Among other contenders, Brian Topp, Layton’s former campaign director, has emphasized tax hikes on capital gains and on anyone earning $250,000 or more. Nash tries to shift the emphasis. “I think the NDP has often focused on wealth redistribution,” she said in an interview. “I’ve tried to focus on creating good jobs.” Her platform calls for government to more directly choose which companies will get federal grants and loans. She calls for an R & D innovation fund to target high-tech firms, tax credits for companies that buy advanced equipment, and for forcing foreign companies investing in Canada to make binding employment commitments.

Challenged on how government can be counted on to pick the right companies to back and protect, she counters the Conservative approach of across-the-board corporate tax cuts “just hasn’t worked.” When it comes to battling the Tories, Nash can point to a concrete case of the government acquiescing to her approach: as a rookie MP, she helped lead the push against an American corporation’s plan to buy MacDonald, Dettwiler and Associates Ltd., the British Columbia space technology company. The Conservatives ultimately blocked the takeover in 2008.

Nash’s preoccupation with protecting and creating jobs runs deep. Her father worked at a massive General Electric industrial lighting factory in one of Toronto’s early post-World War II suburbs. That plant, though, long ago closed down, replaced by condos, and its jobs have gone overseas—a common story across North America. Nash came of age as an airline workers’ union official during a period of rapid deregulation, intensifying competition, and the privatization of Air Canada. That experience shaped her views about how government should play a more activist role in a harsh global economy.

She was also inspired by a speech Helen Clark, New Zealand’s Labour prime minister from 1999 to 2008, gave at a women’s labour conference in 2003 in Australia. Clark inveighed against deregulation and tax cuts, and spoke in favour of spending on social programs. “They were doing things in New Zealand,” Nash says. “I was getting frustrated in Canada.”

Her best chance to shake off that frustration, Nash figured, was to position herself to be industry minister in a future Layton government. Instead, after his death, she opted to try to succeed him. She looked like a long shot, as Topp and Mulcair were the early favourites. One veteran NDP official said early discussion among some Nash fans was less about her chances of winning than whether she could avoid embarrassment. That concern eased as neither Topp nor Mulcair pulled away, and Ottawa’s Paul Dewar and B.C.’s Nathan Cullen further divided the NDP membership. The winner at the NDP’s Toronto convention March 23-24 is impossible to predict with any confidence.

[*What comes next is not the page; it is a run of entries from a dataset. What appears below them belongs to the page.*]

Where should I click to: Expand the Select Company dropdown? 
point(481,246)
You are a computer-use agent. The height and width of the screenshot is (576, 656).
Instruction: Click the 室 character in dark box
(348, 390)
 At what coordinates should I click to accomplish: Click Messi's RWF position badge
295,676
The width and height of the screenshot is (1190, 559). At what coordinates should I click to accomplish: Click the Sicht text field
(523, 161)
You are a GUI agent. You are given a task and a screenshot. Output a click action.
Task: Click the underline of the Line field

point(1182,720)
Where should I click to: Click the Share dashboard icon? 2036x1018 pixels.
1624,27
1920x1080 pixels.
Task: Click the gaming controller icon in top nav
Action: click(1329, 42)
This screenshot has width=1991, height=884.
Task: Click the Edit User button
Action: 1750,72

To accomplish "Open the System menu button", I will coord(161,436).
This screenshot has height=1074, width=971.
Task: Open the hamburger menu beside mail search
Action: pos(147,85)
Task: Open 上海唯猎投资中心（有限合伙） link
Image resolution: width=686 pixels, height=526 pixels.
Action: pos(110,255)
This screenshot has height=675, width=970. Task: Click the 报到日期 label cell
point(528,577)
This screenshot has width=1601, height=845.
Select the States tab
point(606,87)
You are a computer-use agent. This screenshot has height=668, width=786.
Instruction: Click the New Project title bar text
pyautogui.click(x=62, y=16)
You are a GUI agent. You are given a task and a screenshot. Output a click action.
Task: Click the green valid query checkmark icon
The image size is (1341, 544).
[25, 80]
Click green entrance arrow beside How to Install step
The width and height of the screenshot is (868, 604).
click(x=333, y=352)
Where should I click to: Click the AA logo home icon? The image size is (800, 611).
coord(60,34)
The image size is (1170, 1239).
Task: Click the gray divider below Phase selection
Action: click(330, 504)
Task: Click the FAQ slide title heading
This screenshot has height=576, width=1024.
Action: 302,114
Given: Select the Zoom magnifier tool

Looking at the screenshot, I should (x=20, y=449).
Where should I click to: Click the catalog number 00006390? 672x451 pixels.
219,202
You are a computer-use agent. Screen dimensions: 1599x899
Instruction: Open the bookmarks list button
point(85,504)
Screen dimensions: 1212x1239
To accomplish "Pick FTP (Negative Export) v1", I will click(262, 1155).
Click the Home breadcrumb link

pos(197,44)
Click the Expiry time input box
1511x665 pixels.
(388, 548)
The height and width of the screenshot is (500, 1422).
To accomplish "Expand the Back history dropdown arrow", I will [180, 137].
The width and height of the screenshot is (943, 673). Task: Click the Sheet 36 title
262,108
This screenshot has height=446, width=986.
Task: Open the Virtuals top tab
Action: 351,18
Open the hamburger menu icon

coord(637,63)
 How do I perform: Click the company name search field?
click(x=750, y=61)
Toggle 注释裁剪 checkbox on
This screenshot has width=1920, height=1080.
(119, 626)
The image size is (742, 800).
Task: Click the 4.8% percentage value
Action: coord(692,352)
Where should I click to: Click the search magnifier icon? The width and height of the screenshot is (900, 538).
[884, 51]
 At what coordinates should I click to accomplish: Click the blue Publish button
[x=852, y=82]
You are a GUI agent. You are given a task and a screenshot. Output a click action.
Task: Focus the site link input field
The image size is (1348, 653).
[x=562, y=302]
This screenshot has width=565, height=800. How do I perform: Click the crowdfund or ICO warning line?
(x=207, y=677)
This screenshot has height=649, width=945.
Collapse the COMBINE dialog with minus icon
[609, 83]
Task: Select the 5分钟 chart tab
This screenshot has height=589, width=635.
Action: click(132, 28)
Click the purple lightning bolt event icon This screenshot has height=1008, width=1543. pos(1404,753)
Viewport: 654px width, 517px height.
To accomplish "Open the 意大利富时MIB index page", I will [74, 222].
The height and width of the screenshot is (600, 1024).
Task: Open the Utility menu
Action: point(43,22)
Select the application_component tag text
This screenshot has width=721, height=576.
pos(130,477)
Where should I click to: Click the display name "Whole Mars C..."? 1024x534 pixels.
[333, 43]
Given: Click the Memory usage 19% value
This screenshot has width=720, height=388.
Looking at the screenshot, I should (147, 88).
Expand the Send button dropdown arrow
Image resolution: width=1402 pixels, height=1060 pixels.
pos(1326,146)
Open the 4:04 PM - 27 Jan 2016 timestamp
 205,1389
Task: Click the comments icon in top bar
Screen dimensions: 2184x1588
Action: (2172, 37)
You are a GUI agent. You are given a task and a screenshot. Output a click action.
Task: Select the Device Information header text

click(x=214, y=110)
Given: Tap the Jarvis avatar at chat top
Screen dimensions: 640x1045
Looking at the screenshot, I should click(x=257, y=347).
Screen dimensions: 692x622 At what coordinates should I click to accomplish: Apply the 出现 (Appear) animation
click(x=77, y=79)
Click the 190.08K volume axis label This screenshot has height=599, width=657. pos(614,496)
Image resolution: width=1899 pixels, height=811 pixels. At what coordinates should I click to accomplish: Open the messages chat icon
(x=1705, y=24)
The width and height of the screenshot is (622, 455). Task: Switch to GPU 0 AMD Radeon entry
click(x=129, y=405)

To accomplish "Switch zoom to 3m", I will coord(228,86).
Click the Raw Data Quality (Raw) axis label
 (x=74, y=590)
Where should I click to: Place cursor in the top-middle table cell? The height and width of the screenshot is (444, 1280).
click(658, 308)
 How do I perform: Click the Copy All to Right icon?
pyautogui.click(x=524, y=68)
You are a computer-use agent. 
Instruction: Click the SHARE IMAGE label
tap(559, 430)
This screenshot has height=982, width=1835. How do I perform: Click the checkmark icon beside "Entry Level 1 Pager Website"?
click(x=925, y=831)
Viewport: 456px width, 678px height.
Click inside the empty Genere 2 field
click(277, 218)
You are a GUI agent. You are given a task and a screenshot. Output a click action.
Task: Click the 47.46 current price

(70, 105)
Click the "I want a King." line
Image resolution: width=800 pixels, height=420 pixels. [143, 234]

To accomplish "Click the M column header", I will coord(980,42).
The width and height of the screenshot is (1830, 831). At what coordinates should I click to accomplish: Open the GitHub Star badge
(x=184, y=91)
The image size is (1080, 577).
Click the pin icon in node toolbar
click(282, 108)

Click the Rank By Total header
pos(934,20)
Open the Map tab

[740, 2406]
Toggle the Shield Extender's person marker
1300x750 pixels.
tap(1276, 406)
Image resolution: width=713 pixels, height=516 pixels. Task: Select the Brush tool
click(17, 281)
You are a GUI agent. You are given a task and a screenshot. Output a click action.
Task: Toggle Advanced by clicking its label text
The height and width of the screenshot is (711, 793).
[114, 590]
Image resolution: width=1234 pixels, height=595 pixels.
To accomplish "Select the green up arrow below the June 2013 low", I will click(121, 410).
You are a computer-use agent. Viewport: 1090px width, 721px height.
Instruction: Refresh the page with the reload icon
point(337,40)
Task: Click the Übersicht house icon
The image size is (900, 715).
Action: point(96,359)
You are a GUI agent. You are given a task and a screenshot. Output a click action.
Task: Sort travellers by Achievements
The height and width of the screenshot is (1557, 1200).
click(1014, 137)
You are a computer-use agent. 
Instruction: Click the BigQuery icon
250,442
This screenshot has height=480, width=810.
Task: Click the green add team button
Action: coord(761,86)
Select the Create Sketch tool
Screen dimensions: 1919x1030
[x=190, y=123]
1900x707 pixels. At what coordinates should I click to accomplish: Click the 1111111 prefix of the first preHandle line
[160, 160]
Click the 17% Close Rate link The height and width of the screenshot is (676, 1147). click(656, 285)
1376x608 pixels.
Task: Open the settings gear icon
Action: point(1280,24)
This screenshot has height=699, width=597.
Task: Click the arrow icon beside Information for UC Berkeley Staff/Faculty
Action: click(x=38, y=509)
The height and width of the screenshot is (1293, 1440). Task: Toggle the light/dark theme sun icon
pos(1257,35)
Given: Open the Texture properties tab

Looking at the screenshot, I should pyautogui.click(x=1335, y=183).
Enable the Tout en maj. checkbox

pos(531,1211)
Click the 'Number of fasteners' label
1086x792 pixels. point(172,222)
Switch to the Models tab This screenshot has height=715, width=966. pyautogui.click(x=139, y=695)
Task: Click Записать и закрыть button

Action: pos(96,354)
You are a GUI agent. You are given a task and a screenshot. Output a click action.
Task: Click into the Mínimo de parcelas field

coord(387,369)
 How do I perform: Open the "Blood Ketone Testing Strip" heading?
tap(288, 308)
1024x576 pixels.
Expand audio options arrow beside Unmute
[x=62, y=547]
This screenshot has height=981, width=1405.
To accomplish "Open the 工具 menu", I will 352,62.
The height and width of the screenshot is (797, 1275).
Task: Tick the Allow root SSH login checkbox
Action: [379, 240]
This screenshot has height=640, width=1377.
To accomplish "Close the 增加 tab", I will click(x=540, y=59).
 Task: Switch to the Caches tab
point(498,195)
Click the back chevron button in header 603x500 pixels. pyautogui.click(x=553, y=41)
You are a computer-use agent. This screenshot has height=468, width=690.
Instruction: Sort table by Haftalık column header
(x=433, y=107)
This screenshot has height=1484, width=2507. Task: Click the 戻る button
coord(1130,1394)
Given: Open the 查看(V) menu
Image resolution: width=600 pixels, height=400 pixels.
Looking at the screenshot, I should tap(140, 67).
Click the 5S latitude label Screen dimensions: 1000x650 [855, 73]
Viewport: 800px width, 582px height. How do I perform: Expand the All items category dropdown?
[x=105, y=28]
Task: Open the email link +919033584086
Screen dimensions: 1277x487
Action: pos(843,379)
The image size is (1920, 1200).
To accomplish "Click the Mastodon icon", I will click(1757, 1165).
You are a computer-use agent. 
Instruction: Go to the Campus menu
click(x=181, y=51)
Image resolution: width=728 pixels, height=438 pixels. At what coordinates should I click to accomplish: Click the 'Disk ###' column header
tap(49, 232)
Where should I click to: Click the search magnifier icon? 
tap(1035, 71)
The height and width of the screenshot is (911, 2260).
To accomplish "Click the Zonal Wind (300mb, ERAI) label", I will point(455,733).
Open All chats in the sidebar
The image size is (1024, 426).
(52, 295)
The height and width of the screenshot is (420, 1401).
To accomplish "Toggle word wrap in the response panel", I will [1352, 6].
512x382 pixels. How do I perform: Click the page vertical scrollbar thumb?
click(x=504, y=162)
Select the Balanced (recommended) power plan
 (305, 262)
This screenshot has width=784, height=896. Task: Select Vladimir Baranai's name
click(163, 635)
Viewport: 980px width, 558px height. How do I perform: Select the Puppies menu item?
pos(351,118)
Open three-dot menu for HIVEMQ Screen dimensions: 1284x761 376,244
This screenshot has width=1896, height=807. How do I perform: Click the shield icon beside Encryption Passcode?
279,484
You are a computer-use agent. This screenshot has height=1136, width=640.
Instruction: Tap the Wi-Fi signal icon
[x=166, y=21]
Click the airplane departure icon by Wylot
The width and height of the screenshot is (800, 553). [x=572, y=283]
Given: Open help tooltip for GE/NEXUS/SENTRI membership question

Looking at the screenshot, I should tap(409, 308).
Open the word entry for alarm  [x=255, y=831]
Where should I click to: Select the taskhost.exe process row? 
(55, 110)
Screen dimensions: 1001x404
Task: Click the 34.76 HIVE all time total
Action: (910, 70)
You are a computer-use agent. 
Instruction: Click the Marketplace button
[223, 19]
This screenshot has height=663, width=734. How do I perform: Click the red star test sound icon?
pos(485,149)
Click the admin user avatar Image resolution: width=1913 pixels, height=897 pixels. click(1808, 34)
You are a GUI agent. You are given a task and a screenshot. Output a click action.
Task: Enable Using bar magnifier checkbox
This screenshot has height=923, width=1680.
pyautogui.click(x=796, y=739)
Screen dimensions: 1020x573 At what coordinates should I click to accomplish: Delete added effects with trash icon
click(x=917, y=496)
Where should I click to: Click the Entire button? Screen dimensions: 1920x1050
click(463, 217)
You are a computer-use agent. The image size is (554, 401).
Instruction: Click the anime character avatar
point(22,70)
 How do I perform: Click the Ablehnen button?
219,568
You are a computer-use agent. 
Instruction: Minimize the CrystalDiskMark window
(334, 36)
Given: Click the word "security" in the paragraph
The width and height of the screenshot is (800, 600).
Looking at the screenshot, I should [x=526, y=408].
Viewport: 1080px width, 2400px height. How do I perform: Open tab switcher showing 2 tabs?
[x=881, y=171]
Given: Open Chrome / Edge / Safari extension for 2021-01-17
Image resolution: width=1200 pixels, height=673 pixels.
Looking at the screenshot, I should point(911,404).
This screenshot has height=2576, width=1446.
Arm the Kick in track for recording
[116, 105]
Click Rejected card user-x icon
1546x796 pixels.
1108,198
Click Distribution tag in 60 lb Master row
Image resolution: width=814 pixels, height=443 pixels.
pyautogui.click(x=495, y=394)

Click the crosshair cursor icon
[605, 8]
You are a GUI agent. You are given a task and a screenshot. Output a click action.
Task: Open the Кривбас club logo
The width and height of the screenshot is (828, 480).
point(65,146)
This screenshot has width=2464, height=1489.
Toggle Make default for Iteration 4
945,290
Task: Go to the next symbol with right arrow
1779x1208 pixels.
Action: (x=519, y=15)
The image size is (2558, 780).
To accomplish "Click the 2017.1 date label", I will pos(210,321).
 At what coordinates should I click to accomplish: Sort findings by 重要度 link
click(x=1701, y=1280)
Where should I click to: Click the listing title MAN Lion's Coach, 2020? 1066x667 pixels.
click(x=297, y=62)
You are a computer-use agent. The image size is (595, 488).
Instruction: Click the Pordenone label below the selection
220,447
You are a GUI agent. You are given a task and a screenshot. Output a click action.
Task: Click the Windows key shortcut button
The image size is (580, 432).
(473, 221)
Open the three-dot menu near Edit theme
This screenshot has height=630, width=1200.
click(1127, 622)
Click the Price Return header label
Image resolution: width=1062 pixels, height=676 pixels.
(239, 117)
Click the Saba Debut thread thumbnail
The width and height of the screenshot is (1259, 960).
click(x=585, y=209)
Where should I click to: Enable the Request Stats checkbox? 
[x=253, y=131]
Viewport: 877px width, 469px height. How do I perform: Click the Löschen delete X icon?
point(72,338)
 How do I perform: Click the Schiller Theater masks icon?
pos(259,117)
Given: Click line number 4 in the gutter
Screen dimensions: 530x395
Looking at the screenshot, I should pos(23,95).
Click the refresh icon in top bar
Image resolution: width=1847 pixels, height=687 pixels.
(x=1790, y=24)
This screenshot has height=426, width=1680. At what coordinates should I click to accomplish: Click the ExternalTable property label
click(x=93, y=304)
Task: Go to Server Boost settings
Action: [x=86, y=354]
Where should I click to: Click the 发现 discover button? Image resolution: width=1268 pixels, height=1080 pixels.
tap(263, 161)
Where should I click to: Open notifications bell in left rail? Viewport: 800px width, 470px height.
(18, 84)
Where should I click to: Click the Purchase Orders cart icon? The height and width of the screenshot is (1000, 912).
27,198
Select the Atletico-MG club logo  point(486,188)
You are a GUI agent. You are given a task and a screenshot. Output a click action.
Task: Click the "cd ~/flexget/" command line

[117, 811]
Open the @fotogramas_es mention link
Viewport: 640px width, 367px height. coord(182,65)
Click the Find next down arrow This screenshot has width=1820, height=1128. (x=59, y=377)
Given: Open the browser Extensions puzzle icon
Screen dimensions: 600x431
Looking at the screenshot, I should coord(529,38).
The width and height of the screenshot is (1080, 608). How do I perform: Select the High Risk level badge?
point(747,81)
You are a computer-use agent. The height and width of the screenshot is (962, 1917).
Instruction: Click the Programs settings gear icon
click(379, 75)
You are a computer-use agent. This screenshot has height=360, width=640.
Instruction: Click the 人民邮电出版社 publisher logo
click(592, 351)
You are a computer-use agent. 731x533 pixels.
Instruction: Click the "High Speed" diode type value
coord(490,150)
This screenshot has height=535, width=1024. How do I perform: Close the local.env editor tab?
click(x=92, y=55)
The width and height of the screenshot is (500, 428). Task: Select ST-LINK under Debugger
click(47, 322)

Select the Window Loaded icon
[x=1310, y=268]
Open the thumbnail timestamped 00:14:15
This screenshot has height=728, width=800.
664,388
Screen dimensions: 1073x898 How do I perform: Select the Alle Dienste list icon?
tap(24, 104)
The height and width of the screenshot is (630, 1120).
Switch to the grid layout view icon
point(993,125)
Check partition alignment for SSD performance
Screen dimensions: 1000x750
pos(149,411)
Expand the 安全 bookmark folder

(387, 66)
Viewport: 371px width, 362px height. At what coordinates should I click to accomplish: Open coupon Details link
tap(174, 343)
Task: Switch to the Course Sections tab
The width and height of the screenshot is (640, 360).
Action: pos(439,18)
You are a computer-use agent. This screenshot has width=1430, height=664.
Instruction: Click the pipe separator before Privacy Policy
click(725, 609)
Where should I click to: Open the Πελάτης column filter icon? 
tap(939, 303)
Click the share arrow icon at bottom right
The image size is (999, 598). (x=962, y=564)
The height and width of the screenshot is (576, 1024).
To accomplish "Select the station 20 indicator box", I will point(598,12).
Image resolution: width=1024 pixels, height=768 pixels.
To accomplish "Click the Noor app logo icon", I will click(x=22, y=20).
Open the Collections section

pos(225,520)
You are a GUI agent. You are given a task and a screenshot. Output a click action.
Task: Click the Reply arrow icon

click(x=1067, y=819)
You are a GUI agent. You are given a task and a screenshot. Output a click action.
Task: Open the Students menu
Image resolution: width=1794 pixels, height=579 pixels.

Nash has picked up key endorsements, including Pierre Ducasse, a former Layton adviser in Quebec, where securing the NDP’s stunning election breakthrough is arguably the party’s top priority. (Nash’s fluent French is an asset there.) She got the nod last week from CAW president Ken Lewenza, perhaps predictably. After all, union insiders figured out long ago not to underestimate her. Nash’s leadership rivals may now be learning the same lesson.